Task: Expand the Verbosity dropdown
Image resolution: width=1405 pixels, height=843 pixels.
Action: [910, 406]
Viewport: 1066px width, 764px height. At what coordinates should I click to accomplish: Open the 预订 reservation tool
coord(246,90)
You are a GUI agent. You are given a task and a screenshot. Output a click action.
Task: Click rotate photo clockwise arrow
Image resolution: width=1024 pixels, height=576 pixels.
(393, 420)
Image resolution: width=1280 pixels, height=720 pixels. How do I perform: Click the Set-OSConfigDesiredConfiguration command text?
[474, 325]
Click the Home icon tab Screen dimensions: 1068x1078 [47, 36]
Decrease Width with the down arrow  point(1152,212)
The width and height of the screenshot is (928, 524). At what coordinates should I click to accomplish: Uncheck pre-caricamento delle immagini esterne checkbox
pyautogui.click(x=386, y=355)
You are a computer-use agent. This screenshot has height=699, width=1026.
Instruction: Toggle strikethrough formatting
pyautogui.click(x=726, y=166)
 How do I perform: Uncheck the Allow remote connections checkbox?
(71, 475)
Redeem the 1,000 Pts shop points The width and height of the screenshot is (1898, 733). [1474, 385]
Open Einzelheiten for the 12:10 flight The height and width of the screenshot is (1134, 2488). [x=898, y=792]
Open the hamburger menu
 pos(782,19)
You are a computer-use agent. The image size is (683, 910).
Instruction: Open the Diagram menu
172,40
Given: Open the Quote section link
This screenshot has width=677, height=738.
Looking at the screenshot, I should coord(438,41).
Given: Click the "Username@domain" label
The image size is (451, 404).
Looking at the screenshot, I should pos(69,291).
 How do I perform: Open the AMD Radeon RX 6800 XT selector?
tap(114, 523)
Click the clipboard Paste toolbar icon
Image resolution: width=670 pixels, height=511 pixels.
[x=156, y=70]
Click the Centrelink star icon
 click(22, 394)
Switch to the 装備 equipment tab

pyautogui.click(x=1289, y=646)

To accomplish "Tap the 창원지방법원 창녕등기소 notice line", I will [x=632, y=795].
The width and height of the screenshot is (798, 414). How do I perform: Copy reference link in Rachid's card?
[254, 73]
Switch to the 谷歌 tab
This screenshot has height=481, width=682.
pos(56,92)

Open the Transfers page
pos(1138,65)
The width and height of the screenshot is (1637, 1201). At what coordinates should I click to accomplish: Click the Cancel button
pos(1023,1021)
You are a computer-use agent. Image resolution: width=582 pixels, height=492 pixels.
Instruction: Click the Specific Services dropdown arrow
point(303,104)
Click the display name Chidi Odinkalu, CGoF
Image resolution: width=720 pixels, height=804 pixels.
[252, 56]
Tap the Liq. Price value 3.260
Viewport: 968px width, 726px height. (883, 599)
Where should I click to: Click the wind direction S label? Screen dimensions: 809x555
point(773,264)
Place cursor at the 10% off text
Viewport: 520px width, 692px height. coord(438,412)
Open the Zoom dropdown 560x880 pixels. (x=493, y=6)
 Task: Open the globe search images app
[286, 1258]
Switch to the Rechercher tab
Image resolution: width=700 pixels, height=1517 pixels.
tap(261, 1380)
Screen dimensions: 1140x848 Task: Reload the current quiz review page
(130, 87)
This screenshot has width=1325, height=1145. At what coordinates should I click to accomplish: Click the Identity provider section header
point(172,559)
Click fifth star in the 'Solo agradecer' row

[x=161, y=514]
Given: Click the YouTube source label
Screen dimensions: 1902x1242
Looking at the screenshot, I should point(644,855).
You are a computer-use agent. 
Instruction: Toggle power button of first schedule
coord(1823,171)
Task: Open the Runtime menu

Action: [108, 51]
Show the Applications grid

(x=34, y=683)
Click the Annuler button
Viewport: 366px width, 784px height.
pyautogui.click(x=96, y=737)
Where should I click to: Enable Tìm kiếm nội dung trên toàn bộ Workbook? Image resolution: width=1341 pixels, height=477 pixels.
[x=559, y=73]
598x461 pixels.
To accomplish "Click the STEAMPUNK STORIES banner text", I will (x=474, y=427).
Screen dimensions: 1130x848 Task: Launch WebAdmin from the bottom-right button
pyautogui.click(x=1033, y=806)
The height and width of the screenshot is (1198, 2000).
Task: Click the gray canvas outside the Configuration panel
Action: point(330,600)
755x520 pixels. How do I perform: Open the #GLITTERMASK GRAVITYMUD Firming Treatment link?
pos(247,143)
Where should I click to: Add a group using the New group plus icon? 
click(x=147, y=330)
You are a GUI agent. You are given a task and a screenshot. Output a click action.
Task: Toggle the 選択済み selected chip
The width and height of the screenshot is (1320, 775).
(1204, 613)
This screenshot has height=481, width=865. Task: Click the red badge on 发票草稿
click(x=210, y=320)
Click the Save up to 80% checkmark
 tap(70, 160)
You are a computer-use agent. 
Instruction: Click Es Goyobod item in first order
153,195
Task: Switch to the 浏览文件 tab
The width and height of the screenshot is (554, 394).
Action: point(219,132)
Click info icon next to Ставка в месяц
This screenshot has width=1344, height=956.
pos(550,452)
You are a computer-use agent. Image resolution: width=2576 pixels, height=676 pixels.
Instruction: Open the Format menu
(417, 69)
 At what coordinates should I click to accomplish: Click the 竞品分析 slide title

#### WHAT IS BEING ASKED
Report every line from the listing above where the string "will" can be found.

#### ANSWER AREA
To accomplish "Tap the 창원지방법원 창녕등기소 notice line", I will [x=632, y=795].
To accomplish "Click the STEAMPUNK STORIES banner text", I will (x=474, y=427).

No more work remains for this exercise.